We may argue whether or not the practice of displacing Palestinian Arabs in the Occupied Territories in order to make way for Jewish-only housing accessed on segregated roads is Apartheid, or, as B'Tselem says, "reminiscent" of Apartheid. However, at least then we'll be on the right track. We shouldn't let Mr. Israel's red herring about an ideology based on pseudo-scientific eugenics detract us from that path.
In conclusion, Mr. Israel cites Martin Luther King's defense of Israel. Dr. King died less than a year after the Six Day War and did not live to see the settlement activity criticized B'Tselem in the above-cited report. It is awfully presumptuous for Mr. Israel or anyone else to state that Dr. King would not have said something similar to the B'Tselem report about Israel's settlement policies. Dr.
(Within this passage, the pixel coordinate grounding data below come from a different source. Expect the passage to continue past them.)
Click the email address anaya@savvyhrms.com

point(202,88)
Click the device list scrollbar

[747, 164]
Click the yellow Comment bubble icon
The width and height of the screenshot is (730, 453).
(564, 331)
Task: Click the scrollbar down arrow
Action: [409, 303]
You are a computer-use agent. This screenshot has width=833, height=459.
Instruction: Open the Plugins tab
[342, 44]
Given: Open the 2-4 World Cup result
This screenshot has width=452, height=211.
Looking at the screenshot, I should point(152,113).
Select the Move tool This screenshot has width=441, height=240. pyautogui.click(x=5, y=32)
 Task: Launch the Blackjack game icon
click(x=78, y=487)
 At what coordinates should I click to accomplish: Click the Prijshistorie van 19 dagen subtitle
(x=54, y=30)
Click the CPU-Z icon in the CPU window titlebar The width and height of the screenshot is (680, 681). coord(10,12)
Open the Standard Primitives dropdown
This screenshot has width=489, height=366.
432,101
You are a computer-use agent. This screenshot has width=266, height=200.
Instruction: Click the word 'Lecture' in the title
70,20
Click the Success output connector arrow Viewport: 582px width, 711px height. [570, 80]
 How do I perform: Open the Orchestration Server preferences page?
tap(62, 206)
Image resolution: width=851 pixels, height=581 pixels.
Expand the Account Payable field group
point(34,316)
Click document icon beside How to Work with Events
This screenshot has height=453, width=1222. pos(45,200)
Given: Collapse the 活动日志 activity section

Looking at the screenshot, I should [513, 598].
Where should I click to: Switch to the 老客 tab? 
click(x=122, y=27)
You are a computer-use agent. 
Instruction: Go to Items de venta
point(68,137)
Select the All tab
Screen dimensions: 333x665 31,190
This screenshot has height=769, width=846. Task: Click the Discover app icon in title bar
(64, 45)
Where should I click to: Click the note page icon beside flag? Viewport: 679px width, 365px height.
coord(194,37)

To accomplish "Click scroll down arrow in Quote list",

King's statement in 1968 may be taken as an endorsement of the Zionist project in its broadest sense. However, in no way should the words of one who has been dead for 36 years be used as a definitive moral pronouncement on specific issues arising from the present state of affairs by partisans of either side of the conflict.
Criticism of Israel is not inherently anti-Semitic. The ability to cite specific cases of anti-Semitic criticism of Israel does not change that. The fact is that Israeli Jews and Jews throughout the world have differing views on the conflict and many criticize Israel in one way or another. Uri Avnery is every bit as much a Jew, an Israeli and -- insofar as he would not support the destruction of Israel itself -- every bit as much a Zionist as is Benny Elon or Jared Israel. If a former member of the Israeli Knesset with Mr. Avnery's credentials can criticize Israel, so can the rest of us. As long as that criticism is directed at behavior at any state and not specifically at a state because it is a Jewish state, then that criticism is not anti-Semitic.
To suggest that it is anti-Semitic is merely an attempt to unjustly smear one's opponents in a debate. Such tactics are contemptible.